[Extract start]

2. Did the Board err
in finding that there are not “compelling reasons” as to why the female
applicant should not return to Mongolia?
[33]
I
would rephrase the issues as follows:
1. What is the
appropriate standard of review?
2. Did the Board err
in its state protection analysis?
3. Did the Board err
in finding that the female applicant’s claim did not fall within the exception
provided under subsection 108(4) of the Act?
Applicants’ Written Submissions
[34]
The
applicants submit that the issues raised in this application are reviewable on
a reasonableness standard.
[35]
The
applicants submit that the Board made two errors in its state protection
analysis.
[36]
First,
the applicants submit that the Board unreasonably determined that they did not
put forward clear and convincing evidence that the Hungarian police could and
would not protect them. The applicants submit that the Board failed to properly
consider their explanations for not approaching the police, namely, their past
experiences that led to their lack of confidence in the Hungarian police’s
ability and willingness to protect them.
[37]
The
applicants highlight that the Board did not question the principal applicant’s
testimony on the account of his experience with the police in 2005. Thus, in
finding that the principal applicant’s failure to report this conduct and his
subsequent failure to approach the police was unreasonable, the Board failed to
assign the proper weight to his prior experience with the Hungarian police.
[38]
The
applicants also submit that the Board erred in finding that the female
applicant did not take all reasonable efforts to seek state protection after
she was assaulted in 2008. The applicants highlight that the female applicant
did approach a police officer, but rather than helping her, he demanded to see
her identification. The applicants submit that the Board’s finding that the
female applicant failed to report this incident was perverse and unreasonable.
The applicants also note that the Board did not question the credibility of the
female applicant’s story.
[39]
The
applicants further note that in light of their previous experience with the
police and the general feeling amongst Romani citizens that Hungarian police
will not help them, they had good reason to mistrust the police and believe
that it was futile to approach them. For these collective reasons, the
applicants submit that the Board erred in finding that they had failed to
establish that the police could and would not protect them.
[40]
Second,
the applicants submit that the Board unreasonably concluded from its review of
the country evidence that the Hungarian government had recently adopted a
sufficient range of safeguards to protect the rights of Roma citizens.
[41]
The
applicants submit that the Board erred in relying on the Hungarian state’s
efforts and measures to enact laws and policies in the face of evidence that
such laws and policies have not been effective. For example:
- The Board ignored the
fact that the Hungarian Court had ruled that government attempts to criminalize
hate speech were unconstitutional;
- As acknowledged by the
Board, the IPCB has been sharply criticized with police only following up on a
small proportion of the IPCB recommendations;
- The Minorities Ombudsman
has been criticized for its limited scope of corrective action;
- Legal avenues of redress
in the courts are very long and the courts have a very low willingness to
acknowledge non-material damage;
- The country evidence
indicates that limitations with the free legal aid services to Romani clients
limits the effectiveness of these services; and
- As acknowledged by the
Board, the Hungarian government’s initiatives to address Romani education,
employment, housing, health care and political representation have been
criticized as ineffective.

[Extract end]
[Data supplied start]

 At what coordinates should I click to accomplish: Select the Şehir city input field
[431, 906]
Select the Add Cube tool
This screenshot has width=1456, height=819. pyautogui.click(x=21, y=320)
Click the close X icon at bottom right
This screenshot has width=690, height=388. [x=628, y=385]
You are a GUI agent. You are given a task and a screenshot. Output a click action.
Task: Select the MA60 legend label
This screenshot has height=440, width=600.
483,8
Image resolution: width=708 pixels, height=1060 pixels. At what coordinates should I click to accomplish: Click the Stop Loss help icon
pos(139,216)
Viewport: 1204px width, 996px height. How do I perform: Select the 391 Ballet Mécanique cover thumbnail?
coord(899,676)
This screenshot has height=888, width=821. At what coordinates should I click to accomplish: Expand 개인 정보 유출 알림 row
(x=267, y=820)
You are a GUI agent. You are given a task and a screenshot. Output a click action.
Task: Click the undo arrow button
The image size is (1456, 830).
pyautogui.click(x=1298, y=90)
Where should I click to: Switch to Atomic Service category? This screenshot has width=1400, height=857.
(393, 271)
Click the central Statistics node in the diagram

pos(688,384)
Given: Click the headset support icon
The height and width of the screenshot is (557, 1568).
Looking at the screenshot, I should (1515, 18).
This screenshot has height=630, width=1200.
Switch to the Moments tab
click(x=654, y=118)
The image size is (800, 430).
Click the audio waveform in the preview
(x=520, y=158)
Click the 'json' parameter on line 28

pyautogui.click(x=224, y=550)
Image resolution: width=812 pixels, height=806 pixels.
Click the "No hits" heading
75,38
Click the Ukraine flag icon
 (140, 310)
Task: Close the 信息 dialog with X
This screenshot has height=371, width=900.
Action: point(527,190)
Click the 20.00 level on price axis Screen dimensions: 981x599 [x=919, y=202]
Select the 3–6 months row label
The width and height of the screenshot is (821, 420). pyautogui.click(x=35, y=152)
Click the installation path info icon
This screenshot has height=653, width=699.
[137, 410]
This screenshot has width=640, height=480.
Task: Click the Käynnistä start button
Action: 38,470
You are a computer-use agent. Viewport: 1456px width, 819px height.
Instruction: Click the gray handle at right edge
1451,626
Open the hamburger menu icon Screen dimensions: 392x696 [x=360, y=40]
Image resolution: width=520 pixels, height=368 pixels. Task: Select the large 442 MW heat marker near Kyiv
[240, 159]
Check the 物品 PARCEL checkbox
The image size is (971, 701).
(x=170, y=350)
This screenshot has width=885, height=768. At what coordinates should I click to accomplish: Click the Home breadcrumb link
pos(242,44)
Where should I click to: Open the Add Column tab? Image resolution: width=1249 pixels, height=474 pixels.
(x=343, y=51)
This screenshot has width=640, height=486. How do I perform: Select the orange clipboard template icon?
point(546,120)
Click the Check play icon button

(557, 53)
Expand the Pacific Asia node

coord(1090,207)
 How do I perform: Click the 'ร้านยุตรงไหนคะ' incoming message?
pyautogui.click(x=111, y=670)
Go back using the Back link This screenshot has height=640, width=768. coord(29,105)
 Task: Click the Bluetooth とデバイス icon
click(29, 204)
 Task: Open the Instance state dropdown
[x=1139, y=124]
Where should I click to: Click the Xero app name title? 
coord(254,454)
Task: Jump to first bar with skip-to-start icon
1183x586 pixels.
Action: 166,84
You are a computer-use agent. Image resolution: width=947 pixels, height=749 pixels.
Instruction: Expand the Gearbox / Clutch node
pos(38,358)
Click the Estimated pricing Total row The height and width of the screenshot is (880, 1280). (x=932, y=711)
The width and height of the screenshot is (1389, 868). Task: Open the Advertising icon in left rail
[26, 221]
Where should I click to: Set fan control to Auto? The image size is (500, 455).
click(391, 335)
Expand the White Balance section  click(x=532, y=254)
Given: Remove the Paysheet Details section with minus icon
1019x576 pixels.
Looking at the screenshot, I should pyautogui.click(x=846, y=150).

[Data supplied end]

§ Task requirements
Extend the judgment on the Romani applicants' refugee claim, picking up right after its final sentence. The rows are separate from the judgment on the Romani applicants' refugee claim.

§ Answer to the exercise
[42]
Although
the Board acknowledged the clear evidence that the government’s efforts have
been ineffective, it concluded that as a member of the EU, Hungary must uphold certain standards. The applicants submit that this finding is non-responsive to
the question of whether there is adequate state protection available to them.
[43]
The
applicants note that the evidence indicates that it still remains to be proven
whether the changes adopted by the Hungarian government have been effectively
implemented in practice. It was therefore unreasonable for the Board to focus
on the Hungarian state’s efforts to protect its Romani citizens in light of the
evidence showing that those efforts have been inadequate.
[44]
The
applicants also submit that the Board erred in finding that there were no
compelling reasons, pursuant to subsection 108(4) of the Act, for which the female
applicant should not return to Mongolia. In rendering its decision, the Board
did not consider the totality of the situation. The applicants note that the
Board accepted that the female applicant was a victim of domestic violence and
sexual abuse by her father. Thus, the applicants submit that it was
unreasonable for the Board to find that there was insufficient evidence that
this abuse was sufficiently appalling and atrocious on the basis of a lack of
psychological evidence on her mental state.
Respondent’s Written Submissions
[45]
The
respondent submits that the Board did not ignore or misconstrue the evidence,
nor did it make perverse or capricious findings of fact in its assessment on
state protection or of compelling reasons under subsection 108(4) of the Act.
[46]
The
respondent submits that the Board’s state protection finding was reasonable.
The respondent highlights that the applicants did not seek state protection and
that they acknowledged that the Board did consider the evidence on the specific
incidents that they relied on in support of their claims. The applicants merely
disagree with the Board’s weighing of their evidence.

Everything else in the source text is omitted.